Since the sine function is positive in the first and second quadrants, the solutions in the interval $$[0, 2\pi)$$ are:
In the first quadrant: $$x = \frac{\pi}{6}$$
In the second quadrant: $$x = \pi - \frac{\pi}{6} = \frac{5\pi}{6}$$
The general solutions for this equation are obtained by adding integer multiples of $$2\pi$$ (the period of the sine function):
$$x = 2n\pi + \frac{\pi}{6}$$
$$x = 2n\pi + \frac{5\pi}{6}$$
where $$n$$ is any integer ($$n \in \mathbb{Z}$$).

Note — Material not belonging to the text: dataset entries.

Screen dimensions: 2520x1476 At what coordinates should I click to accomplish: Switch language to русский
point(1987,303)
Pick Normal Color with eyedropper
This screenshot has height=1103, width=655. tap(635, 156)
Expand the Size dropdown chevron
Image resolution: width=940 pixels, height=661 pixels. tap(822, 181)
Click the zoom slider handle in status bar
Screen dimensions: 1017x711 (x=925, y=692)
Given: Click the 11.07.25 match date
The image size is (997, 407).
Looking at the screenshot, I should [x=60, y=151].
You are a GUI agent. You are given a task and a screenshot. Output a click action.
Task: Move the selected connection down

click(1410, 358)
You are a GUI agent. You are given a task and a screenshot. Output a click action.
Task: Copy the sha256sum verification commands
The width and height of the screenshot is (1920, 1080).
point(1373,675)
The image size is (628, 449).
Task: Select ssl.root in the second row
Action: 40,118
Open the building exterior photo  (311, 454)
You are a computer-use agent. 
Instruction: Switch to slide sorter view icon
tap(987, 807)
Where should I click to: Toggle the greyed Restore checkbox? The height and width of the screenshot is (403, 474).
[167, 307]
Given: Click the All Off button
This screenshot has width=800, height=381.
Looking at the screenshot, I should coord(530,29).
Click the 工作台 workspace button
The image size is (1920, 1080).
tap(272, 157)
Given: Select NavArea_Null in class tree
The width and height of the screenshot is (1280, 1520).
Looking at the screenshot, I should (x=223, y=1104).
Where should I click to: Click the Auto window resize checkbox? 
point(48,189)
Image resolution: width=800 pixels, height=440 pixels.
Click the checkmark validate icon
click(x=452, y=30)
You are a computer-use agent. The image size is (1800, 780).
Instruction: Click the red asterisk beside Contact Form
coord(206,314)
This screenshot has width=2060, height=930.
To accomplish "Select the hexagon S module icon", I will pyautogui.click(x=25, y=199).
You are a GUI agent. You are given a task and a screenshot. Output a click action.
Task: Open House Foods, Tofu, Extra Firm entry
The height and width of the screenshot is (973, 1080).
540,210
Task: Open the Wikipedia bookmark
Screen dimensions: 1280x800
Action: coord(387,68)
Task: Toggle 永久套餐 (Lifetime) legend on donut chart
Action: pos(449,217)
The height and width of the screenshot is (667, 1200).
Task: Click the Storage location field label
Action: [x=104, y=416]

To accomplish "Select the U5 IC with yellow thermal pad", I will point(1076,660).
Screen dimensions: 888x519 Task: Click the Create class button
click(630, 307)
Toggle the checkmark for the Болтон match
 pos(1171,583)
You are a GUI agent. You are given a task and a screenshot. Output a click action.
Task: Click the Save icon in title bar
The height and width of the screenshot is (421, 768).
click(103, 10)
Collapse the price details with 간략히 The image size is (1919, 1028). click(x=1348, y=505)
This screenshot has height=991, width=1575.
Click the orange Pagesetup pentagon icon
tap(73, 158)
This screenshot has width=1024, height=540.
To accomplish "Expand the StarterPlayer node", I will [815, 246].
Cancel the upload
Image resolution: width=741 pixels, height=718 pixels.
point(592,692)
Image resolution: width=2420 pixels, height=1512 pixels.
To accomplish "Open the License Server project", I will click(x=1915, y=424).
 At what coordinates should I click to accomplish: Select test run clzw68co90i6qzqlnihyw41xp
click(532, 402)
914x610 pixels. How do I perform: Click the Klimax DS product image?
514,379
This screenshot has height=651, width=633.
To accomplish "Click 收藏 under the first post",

**step5** Solving Equation 2 for x

Now, let's solve the second equation: $$2 \cos x + 1 = 0$$
First, subtract 1 from both sides of the equation:
$$2 \cos x = -1$$
Next, divide both sides by 2:
$$\cos x = -\frac{1}{2}$$
We need to find all angles $$x$$ whose cosine is $$-\frac{1}{2}$$. The reference angle for which $$\cos x = \frac{1}{2}$$ is $$\frac{\pi}{3}$$ radians (or $$60^\circ$$).
Since the cosine function is negative in the second and third quadrants, the solutions in the interval $$[0, 2\pi)$$ are:
In the second quadrant: $$x = \pi - \frac{\pi}{3} = \frac{2\pi}{3}$$
In the third quadrant: $$x = \pi + \frac{\pi}{3} = \frac{4\pi}{3}$$
The general solutions for this equation are obtained by adding integer multiples of $$2\pi$$ (the period of the cosine function):
$$x = 2n\pi + \frac{2\pi}{3}$$
$$x = 2n\pi + \frac{4\pi}{3}$$
where $$n$$ is any integer ($$n \in \mathbb{Z}$$).

**step6** Presenting All Solutions

Combining the general solutions from both Equation 1 and Equation 2, the complete set of solutions for the original equation $$4 \sin x \cos x+2 \sin x-2 \cos x-1=0$$ is:
$$x = 2n\pi + \frac{\pi}{6}$$
$$x = 2n\pi + \frac{5\pi}{6}$$
$$x = 2n\pi + \frac{2\pi}{3}$$
$$x = 2n\pi + \frac{4\pi}{3}$$
where $$n$$ is an integer ($$n \in \mathbb{Z}$$).